(Document and screenshot pointing records)
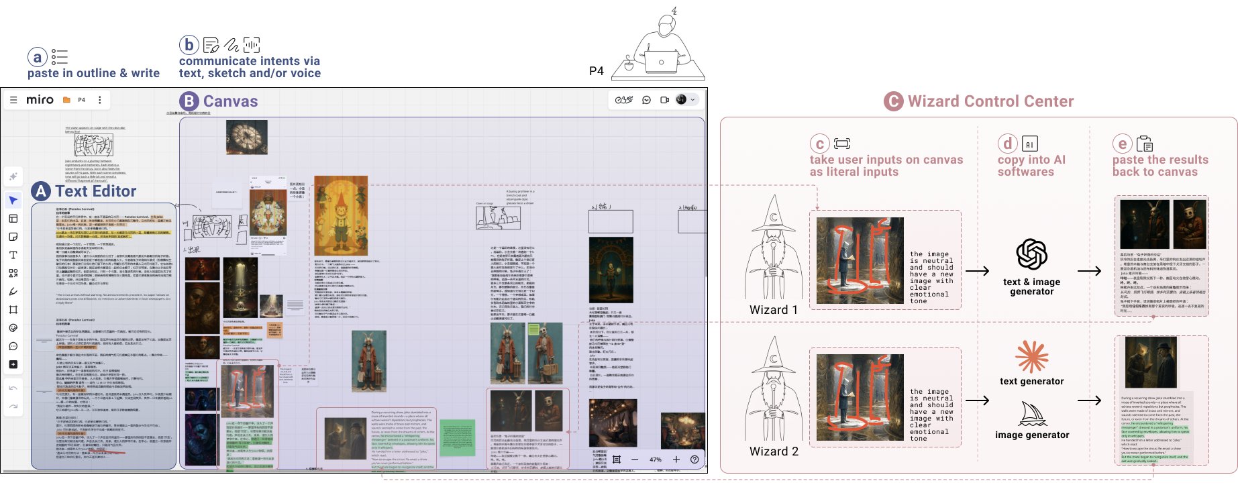
Task: Open the Templates tool in sidebar
Action: [13, 219]
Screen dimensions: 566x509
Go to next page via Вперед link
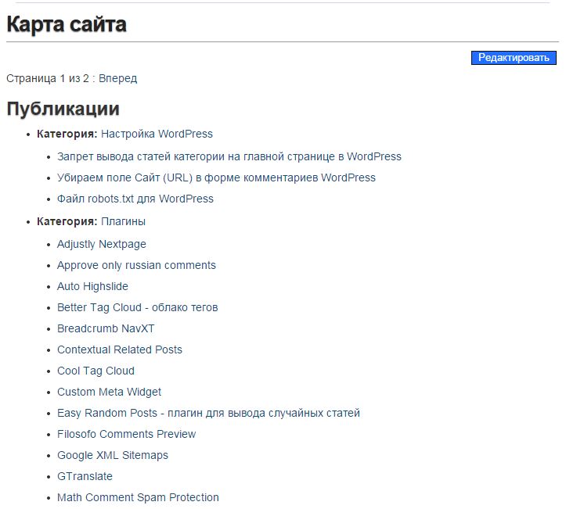click(x=117, y=78)
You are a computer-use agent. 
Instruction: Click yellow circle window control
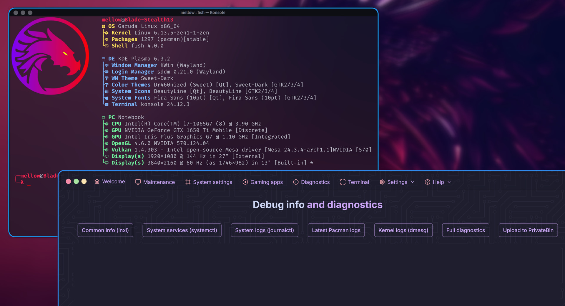tap(84, 181)
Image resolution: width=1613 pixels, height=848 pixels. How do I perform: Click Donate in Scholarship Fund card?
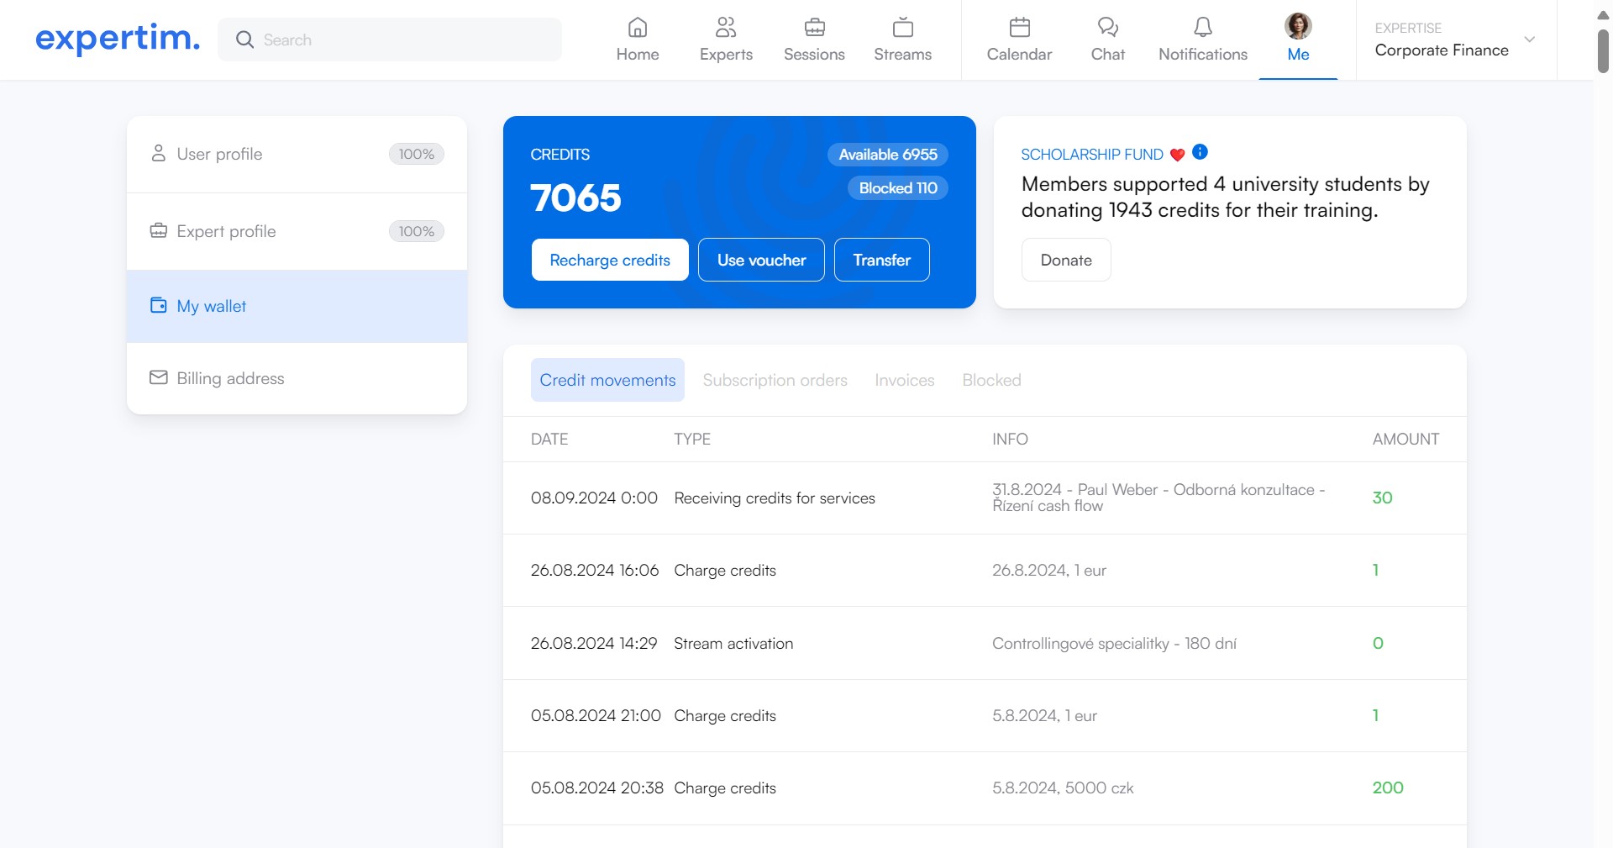coord(1066,260)
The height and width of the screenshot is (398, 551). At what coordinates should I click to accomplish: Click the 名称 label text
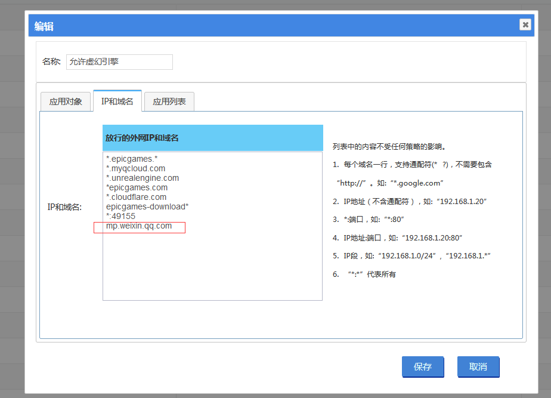click(51, 62)
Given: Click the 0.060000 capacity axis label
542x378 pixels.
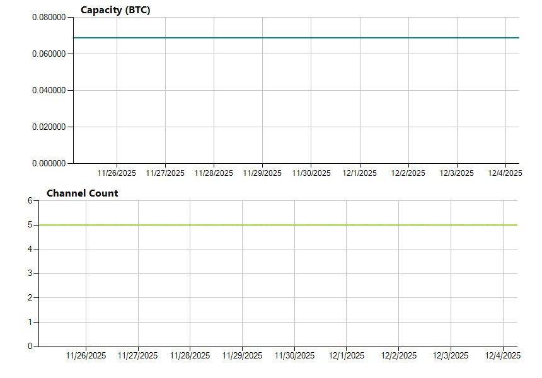Looking at the screenshot, I should (49, 54).
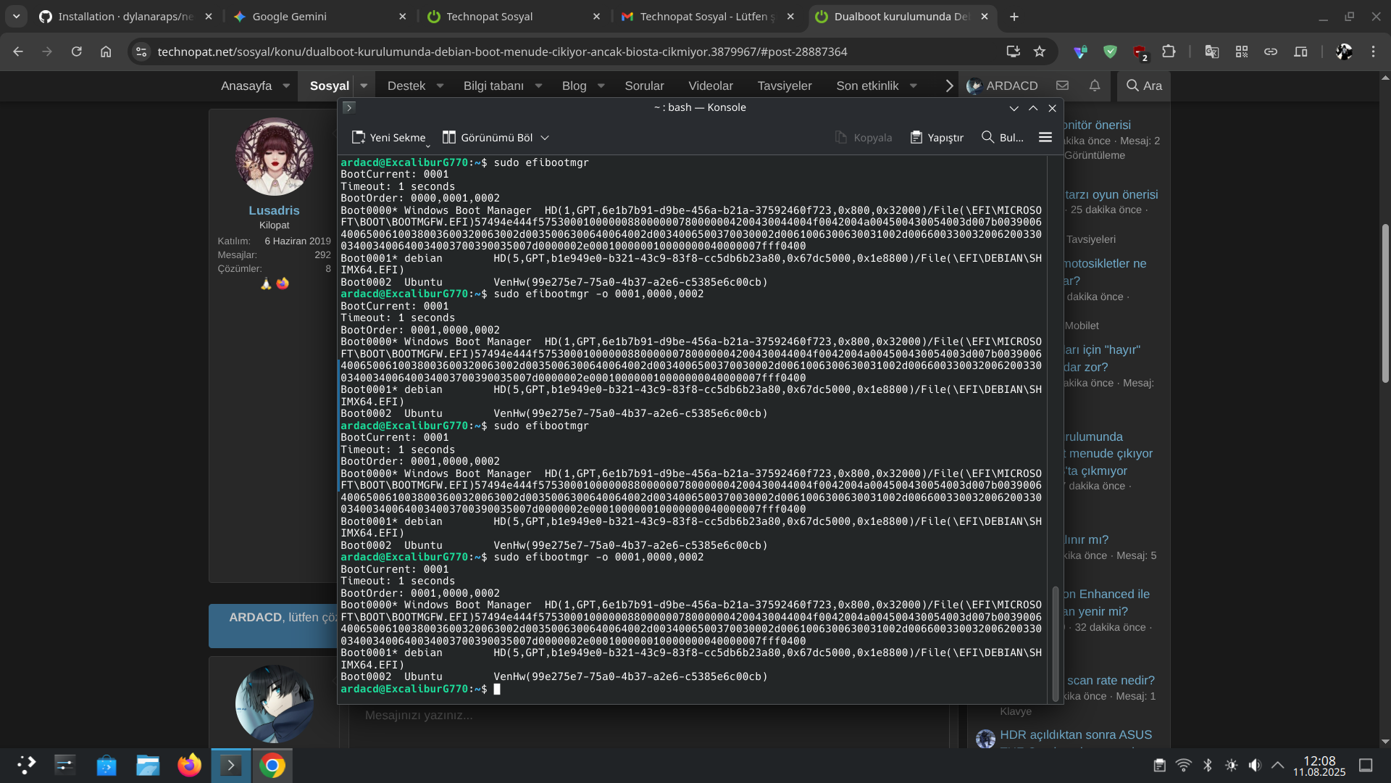Screen dimensions: 1391x783
Task: Open Wi-Fi network tray icon
Action: click(x=1183, y=765)
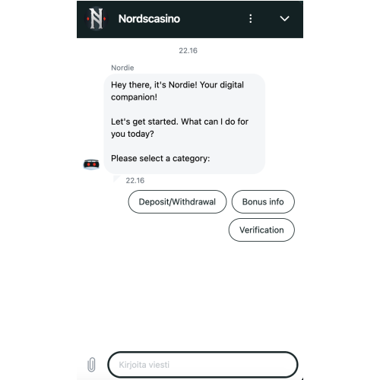Screen dimensions: 380x380
Task: Click the 'you today?' line in the bubble
Action: pos(132,134)
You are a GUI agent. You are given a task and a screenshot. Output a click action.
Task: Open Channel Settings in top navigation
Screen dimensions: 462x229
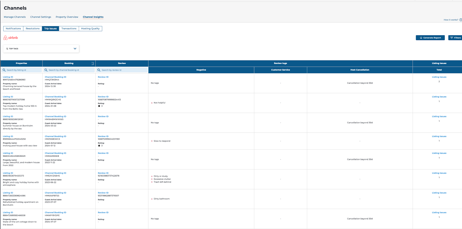point(40,17)
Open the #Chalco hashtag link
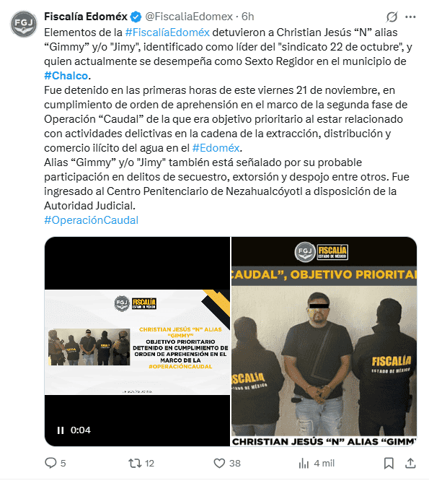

WHAT YOU NEED TO DO: Please copy all the records above word for word, leaving out the pictures.

FULL SOLUTION:
Task: Open the Templates tool in sidebar
Action: [13, 219]
Screen dimensions: 566x509
Go to next page via Вперед link
click(x=117, y=78)
You are a computer-use agent. 
Instruction: Click yellow circle window control
tap(84, 181)
Image resolution: width=1613 pixels, height=848 pixels. How do I perform: Click Donate in Scholarship Fund card?
coord(1066,260)
The height and width of the screenshot is (398, 551). At what coordinates should I click to accomplish: Click the 名称 label text
click(51, 62)
Given: Click the 0.060000 capacity axis label
542x378 pixels.
Looking at the screenshot, I should (49, 54).
Screen dimensions: 1391x783
Task: Open Wi-Fi network tray icon
Action: click(x=1183, y=765)
Screen dimensions: 380x380
Task: Click the 'you today?' line in the bubble
Action: pos(132,134)
You are a GUI agent. You are given a task and a screenshot. Output a click action.
Task: Open Channel Settings in top navigation
Screen dimensions: 462x229
point(40,17)
Open the #Chalco hashtag link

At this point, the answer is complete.